ASYMPTOTIC ANALYSIS OF SYNCHROSQUEEZING TRANSFORM-TOWARD STATISTICAL INFERENCE WITH NONLINEAR-TYPE TIME-FREQUENCY ANALYSIS

成果类型:
Article
署名作者:
Sourisseau, Matt; Wu, Hau-Tieng; Zhou, Zhou
署名单位:
University of Toronto; Duke University; Duke University; University of Toronto
刊物名称:
ANNALS OF STATISTICS
ISSN/ISSBN:
0090-5364
DOI:
10.1214/22-AOS2203
发表日期:
2022
页码:
2694-2712
关键词:
instantaneous frequency spectral-analysis reassignment
摘要:
We provide a statistical analysis of a tool in nonlinear-type time-frequency analysis, the synchrosqueezing transform (SST), for both the null and nonnull cases.
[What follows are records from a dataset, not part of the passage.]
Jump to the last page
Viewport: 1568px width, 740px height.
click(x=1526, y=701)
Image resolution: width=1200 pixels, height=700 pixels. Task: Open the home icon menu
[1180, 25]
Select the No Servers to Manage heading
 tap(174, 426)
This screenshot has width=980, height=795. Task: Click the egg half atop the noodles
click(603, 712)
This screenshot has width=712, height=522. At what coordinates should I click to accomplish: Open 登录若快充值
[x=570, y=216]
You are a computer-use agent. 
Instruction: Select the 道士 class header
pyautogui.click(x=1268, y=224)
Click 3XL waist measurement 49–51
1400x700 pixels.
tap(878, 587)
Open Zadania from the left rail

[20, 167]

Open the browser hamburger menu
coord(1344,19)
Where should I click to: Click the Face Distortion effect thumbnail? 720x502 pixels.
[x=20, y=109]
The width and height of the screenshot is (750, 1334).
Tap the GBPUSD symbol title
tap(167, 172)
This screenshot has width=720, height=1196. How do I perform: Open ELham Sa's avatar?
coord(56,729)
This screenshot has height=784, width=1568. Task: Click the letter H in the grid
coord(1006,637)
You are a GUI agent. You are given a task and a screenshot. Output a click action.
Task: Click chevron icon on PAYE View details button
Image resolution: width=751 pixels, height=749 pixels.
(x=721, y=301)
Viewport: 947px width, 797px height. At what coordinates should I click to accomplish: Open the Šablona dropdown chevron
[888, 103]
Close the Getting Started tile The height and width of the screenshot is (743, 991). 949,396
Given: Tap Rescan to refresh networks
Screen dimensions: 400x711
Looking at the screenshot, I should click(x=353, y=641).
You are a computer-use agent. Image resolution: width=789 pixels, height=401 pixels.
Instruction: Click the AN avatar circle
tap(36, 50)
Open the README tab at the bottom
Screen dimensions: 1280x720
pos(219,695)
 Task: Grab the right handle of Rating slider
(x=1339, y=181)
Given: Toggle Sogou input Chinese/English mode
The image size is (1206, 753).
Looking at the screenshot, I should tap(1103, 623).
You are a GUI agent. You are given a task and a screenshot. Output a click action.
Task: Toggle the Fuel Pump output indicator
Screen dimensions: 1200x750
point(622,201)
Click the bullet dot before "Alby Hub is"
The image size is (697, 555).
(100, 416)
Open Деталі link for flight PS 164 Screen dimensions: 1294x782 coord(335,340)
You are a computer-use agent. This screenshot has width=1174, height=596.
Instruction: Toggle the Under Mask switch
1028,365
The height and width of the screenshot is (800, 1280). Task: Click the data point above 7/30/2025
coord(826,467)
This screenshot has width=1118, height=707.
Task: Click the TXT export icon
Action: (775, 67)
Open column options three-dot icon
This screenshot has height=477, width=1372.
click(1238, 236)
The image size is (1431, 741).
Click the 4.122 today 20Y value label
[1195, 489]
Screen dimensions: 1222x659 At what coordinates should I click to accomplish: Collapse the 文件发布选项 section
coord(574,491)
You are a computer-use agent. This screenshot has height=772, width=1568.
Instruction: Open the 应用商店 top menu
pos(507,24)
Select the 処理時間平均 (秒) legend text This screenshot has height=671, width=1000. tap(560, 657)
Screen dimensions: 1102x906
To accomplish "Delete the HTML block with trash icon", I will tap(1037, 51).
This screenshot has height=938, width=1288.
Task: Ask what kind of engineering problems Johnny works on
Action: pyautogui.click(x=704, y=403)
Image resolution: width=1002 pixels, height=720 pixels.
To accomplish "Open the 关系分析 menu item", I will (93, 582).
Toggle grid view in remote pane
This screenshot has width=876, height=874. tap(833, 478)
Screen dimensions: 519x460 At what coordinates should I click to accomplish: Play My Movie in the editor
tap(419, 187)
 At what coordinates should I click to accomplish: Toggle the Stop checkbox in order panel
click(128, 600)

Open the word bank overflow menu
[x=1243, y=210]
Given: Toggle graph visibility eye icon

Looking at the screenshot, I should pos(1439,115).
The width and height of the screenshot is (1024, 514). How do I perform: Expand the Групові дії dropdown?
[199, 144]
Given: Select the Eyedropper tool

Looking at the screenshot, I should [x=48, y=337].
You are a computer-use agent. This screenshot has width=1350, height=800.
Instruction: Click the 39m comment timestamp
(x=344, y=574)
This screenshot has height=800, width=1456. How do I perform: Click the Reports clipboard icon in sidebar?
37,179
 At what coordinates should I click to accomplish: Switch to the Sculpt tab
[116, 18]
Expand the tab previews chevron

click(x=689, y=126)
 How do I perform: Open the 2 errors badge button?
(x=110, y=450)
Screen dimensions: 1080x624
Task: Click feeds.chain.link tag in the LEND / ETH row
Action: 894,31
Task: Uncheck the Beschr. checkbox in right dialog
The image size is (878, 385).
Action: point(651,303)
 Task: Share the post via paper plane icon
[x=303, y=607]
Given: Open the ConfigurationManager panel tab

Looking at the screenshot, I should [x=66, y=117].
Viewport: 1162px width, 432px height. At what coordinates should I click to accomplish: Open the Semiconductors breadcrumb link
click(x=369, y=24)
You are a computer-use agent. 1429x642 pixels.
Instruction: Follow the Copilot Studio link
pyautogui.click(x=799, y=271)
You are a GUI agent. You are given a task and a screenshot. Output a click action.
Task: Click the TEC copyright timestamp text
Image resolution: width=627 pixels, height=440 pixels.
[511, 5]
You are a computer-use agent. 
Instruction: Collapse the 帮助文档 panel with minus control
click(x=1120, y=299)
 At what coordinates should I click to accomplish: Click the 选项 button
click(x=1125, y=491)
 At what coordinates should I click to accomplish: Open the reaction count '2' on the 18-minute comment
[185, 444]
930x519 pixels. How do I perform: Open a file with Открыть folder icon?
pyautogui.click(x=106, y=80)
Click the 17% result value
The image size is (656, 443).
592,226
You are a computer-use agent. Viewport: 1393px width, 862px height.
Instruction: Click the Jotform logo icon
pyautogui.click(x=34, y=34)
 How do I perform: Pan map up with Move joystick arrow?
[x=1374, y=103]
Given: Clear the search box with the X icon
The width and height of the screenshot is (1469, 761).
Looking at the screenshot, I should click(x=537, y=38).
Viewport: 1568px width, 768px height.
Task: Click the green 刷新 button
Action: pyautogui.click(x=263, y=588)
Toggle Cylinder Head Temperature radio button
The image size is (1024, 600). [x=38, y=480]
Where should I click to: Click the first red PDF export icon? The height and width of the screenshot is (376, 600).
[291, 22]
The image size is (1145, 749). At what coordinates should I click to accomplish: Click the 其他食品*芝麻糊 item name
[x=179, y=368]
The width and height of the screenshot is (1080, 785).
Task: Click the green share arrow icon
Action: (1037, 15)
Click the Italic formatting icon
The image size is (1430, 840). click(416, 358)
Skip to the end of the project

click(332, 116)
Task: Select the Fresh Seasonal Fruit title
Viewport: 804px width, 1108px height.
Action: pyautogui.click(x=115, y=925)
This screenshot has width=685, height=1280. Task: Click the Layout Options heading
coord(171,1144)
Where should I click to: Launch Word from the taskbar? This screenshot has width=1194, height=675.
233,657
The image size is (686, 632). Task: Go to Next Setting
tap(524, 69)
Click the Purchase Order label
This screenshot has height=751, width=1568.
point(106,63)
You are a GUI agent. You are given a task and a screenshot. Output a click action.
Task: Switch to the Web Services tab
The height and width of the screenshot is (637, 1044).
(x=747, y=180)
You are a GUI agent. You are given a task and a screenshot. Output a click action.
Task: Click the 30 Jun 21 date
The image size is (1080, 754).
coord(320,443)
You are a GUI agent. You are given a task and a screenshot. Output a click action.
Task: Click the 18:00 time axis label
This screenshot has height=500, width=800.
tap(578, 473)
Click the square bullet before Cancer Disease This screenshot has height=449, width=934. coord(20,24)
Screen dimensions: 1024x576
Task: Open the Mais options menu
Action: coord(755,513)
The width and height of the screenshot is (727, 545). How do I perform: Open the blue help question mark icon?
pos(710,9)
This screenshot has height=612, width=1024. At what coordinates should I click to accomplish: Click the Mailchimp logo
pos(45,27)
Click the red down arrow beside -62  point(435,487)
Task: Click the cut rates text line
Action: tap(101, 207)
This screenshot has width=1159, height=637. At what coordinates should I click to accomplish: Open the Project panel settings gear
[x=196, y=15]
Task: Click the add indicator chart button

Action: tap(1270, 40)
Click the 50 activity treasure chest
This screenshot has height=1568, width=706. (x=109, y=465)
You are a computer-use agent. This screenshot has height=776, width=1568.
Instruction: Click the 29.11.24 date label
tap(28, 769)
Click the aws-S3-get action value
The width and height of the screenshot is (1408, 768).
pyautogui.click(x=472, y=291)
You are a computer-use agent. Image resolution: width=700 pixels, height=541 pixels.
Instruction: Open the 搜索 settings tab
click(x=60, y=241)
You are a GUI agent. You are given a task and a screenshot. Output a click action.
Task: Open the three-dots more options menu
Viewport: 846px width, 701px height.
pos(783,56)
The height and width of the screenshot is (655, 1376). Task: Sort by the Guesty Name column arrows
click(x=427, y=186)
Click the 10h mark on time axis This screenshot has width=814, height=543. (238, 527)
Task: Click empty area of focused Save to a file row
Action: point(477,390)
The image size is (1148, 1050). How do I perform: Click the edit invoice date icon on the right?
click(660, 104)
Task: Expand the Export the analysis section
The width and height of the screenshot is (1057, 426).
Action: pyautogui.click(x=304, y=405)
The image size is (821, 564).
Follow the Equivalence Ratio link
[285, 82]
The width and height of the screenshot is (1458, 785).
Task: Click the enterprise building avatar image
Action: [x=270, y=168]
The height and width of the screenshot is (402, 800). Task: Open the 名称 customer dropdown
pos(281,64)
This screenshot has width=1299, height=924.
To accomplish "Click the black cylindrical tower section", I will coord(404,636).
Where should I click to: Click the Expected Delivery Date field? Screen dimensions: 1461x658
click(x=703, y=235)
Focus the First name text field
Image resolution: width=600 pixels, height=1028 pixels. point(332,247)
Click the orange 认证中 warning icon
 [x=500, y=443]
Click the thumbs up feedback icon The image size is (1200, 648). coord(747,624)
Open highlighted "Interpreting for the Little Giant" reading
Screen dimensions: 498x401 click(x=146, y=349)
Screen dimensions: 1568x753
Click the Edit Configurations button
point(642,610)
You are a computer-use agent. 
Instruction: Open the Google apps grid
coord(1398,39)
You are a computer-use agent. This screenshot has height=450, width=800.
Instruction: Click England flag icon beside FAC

The intricate nonlinear interaction of different quantities in SST is quantified by carefully analyzing relevant multivariate complex Gaussian random variables. Specifically, we provide the quotient distribution of dependent and improper complex Gaussian random variables. Then a central limit theorem result for SST is established. As an example, we provide a block bootstrap scheme based on the established SST theory to test if a given time series contains oscillatory components.